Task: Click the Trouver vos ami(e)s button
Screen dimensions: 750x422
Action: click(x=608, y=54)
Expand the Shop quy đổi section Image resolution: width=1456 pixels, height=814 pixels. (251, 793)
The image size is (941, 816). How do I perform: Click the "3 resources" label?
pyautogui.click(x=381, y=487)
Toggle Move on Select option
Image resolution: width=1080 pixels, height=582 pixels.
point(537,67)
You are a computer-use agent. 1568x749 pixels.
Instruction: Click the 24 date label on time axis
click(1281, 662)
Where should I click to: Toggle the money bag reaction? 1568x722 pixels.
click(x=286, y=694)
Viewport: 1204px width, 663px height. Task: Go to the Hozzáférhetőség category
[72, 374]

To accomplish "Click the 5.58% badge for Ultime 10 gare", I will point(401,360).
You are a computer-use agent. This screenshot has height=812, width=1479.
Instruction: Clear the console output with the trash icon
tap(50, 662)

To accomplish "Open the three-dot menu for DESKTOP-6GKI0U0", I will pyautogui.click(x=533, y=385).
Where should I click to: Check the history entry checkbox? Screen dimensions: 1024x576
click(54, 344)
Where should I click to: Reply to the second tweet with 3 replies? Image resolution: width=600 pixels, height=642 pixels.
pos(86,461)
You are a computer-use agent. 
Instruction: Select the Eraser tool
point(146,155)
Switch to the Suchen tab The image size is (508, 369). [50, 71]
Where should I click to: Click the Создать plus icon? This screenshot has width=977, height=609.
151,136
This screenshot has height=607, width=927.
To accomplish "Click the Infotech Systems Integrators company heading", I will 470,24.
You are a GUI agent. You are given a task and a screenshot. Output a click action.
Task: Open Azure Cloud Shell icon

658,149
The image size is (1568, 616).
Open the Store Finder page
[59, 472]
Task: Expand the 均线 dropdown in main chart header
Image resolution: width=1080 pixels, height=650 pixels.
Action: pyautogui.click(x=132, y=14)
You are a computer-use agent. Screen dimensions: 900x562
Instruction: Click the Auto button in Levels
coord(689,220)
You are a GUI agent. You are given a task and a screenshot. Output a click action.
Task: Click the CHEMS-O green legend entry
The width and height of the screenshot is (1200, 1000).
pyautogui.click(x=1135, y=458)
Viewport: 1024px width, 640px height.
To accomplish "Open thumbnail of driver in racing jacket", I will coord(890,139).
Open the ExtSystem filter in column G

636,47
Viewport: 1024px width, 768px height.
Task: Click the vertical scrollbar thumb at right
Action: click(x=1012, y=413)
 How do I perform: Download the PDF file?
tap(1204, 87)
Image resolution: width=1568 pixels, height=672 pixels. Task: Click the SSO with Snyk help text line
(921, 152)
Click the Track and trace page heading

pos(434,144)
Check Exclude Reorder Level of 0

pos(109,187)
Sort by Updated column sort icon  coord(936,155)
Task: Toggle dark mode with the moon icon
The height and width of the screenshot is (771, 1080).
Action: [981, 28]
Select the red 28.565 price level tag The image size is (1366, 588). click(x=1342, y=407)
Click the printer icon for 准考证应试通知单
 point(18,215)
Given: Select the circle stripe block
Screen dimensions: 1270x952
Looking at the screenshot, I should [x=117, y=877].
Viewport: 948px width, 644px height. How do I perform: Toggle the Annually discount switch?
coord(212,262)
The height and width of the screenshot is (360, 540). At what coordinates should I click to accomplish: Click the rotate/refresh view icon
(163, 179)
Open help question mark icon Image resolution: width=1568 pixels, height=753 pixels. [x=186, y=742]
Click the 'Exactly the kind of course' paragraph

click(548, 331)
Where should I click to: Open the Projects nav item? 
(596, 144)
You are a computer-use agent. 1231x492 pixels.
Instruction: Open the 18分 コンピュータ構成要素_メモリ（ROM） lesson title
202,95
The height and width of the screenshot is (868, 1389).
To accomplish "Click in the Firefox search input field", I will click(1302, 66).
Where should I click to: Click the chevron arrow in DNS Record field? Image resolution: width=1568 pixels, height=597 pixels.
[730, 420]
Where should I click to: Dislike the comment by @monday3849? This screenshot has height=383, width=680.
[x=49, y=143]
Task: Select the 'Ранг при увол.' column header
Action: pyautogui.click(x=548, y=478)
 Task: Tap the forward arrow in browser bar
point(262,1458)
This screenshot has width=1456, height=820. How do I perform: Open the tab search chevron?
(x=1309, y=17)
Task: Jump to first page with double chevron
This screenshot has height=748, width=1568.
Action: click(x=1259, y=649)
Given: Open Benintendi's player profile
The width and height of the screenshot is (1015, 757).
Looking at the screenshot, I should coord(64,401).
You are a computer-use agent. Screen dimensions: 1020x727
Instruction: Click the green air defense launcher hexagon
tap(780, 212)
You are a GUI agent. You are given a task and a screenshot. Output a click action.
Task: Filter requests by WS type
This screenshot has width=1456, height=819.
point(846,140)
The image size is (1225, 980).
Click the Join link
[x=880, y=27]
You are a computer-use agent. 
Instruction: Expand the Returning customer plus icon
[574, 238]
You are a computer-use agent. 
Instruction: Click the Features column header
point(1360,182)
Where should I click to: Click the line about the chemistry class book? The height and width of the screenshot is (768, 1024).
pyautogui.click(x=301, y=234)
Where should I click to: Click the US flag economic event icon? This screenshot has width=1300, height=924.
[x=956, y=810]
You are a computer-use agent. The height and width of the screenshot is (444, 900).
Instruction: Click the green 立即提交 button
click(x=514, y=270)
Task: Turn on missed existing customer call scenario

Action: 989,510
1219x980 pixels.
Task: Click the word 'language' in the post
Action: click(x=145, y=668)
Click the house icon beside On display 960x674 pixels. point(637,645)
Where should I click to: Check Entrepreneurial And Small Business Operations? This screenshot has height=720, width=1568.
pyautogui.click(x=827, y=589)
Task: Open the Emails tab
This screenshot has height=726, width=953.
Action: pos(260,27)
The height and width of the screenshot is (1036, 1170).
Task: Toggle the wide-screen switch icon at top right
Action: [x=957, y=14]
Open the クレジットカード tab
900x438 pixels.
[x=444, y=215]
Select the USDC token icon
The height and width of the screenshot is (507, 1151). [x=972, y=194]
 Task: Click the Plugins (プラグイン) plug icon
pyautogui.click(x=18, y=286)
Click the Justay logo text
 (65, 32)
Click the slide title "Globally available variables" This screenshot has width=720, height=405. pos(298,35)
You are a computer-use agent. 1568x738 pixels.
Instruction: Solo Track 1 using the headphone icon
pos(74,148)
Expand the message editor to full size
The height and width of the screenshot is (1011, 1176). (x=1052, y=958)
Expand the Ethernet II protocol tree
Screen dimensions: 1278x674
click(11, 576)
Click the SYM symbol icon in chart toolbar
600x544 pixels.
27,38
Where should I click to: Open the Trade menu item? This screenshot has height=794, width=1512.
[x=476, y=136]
--*--
Retype everything from the line containing "Where should I click to: Click the chevron" down to the line containing "Looking at the screenshot, I should coord(64,401).", keeping every character as it appears in the entries above.

■ Expected answer:
Where should I click to: Click the chevron arrow in DNS Record field? Image resolution: width=1568 pixels, height=597 pixels.
[730, 420]
Where should I click to: Dislike the comment by @monday3849? This screenshot has height=383, width=680.
[x=49, y=143]
Task: Select the 'Ранг при увол.' column header
Action: pyautogui.click(x=548, y=478)
 Task: Tap the forward arrow in browser bar
point(262,1458)
This screenshot has width=1456, height=820. How do I perform: Open the tab search chevron?
(x=1309, y=17)
Task: Jump to first page with double chevron
This screenshot has height=748, width=1568.
Action: click(x=1259, y=649)
Given: Open Benintendi's player profile
The width and height of the screenshot is (1015, 757).
Looking at the screenshot, I should coord(64,401).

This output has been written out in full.